Und Sie? Sind Sie auch glücklich? Wie sieht Ihr generelles Meeting-Fazit aus?
Plüss: Im Wesentlichen ist das Meeting nur durch den besprochenen Vorfall gestört worden. Das Publikum war fantastisch, die gezeigten Leistungen spektakulär. Das Meeting 2016 war ein Wechselspiel zwischen Athleten und Publikum. Die Athleten haben einerseits das Publikum begeistert, und andererseits waren die Athleten vom Publikum begeistert.
Aber das Leichtathletik-Stadion war bei früheren Meetings auch schon besser gefüllt.
Plüss: So ist es. Mit den 5500 Zuschauern kamen deutlich weniger als in den Vorjahren. Das mag am Wetter liegen, auch an der Fussball-EM, letztendlich sogar an unserer eigenen TV-Präsenz via TV 24 und Eurosport.
Sie haben das Spektakel erwähnt.
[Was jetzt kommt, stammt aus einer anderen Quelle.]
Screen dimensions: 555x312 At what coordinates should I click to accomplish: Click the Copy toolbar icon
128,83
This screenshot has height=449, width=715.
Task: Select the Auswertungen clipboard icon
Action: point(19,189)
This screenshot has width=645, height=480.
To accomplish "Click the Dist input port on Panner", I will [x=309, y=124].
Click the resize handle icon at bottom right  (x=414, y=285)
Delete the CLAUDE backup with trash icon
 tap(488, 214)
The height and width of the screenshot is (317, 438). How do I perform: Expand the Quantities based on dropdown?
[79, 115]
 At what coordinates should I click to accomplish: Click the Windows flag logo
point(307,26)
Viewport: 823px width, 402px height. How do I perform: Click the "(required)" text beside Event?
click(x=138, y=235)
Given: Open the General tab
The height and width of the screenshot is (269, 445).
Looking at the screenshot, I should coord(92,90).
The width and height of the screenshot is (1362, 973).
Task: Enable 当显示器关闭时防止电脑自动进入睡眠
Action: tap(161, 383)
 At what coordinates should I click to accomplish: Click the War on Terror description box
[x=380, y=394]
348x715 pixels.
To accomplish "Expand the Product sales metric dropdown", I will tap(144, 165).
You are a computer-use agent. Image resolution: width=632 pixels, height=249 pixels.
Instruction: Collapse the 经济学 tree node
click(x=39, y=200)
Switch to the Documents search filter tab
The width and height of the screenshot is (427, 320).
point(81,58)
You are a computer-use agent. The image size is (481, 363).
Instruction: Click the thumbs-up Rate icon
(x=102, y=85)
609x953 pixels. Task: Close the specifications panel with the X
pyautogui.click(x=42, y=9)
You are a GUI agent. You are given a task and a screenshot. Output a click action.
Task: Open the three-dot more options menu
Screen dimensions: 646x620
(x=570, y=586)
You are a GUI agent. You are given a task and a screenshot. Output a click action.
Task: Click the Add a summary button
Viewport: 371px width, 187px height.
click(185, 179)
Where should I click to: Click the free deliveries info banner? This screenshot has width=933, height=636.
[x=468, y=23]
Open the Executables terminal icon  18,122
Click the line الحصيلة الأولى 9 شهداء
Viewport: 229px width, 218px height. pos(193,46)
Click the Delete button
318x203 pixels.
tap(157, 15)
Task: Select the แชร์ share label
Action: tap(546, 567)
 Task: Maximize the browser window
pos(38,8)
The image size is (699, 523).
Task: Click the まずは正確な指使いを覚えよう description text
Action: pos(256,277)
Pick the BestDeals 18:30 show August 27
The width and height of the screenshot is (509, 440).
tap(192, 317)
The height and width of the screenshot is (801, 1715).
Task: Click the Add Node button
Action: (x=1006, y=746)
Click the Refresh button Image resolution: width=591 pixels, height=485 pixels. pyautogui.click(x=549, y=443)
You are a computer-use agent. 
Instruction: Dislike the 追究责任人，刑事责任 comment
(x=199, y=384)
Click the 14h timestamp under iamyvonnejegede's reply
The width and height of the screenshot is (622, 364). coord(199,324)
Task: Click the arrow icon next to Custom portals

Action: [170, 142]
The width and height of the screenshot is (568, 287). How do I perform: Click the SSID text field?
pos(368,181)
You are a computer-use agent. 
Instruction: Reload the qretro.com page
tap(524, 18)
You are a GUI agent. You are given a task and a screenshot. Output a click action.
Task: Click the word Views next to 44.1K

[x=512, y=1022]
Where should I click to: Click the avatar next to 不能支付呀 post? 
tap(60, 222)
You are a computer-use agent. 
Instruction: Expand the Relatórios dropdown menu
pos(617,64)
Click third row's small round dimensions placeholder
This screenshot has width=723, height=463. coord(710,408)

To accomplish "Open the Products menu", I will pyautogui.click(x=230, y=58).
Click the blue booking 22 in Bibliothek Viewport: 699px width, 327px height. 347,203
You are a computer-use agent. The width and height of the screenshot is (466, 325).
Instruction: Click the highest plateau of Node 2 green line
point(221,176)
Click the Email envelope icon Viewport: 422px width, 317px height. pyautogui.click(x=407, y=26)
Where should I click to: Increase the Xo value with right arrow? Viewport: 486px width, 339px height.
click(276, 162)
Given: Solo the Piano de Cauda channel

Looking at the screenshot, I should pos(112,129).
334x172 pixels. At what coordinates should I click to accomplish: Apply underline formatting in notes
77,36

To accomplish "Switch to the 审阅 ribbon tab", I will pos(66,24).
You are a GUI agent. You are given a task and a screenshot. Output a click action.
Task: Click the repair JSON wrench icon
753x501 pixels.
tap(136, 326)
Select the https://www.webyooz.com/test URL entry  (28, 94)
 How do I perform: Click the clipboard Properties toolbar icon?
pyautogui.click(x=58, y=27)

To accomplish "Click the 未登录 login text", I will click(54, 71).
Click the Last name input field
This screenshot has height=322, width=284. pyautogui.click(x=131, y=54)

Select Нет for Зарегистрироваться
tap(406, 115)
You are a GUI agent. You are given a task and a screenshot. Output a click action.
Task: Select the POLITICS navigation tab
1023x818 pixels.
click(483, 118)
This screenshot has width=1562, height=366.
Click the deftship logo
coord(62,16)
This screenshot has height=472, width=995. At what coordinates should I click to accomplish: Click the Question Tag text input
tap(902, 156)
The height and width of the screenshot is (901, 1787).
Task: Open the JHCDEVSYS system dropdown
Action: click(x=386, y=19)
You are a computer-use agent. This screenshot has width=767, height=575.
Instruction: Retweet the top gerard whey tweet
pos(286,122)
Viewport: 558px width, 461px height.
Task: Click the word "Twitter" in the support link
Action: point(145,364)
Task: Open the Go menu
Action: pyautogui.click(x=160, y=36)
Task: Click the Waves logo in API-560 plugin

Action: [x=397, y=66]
Aber abgesehen von den beiden erwähnten Jackpot-Knackern blieben die Topzeiten und Topwerte aus.
Plüss: Das ist für mich völlig logisch. In der Leichtathletik ist es ein grosser Unterschied, ob die Temperatur 12 Grad oder 22 Grad beträgt, ob Gegenwind oder Rückenwind herrscht. Bei dem Wetter, das wir am Dienstagabend hatten, geht es für die Athleten vor allem um die Rangierung und weniger um die Zeit.
Welches war diesmal Ihr persönliches sportliches Highlight?
Plüss: Der Schlussspurt unseres Schweizer 400-m-Hürdenstars Kariem Hussein sowie der grossartige Auftritt von Jimmy Vicaut.
Letztes Jahr betrug das Meeting-Budget noch 750 000 Franken, wovon rund 300 000 Franken für die Athleten bereit gestellt wurden. Wie viel hat es dieses Jahr gekostet?
Plüss: Die Zahlen sind in etwa gleich wie 2015. Die Verpflichtung der Athleten kostete rund 270 000 Franken, inklusive Startgagen, Flüge und Hotel.
Dafür spült es eine schöne Summe an TV-Geldern in die Kasse, oder?
Plüss: Lassen Sie mich es so sagen: Es ist nicht das ganz grosse Geld, aber es tut uns gut.
Das war das 30. Luzerner Leichtathletik-Meeting. Vor einem Jahr haben Sie angekündigt, das 31. im Jahr 2017 werde Ihr letztes als OK-Präsident sein. Keine Lust, noch, ein, zwei, drei Jährchen anzuhängen?
Plüss: An meinem Entscheid gibts nichts zu rütteln. Jetzt soll eine jüngere Kraft nachrücken.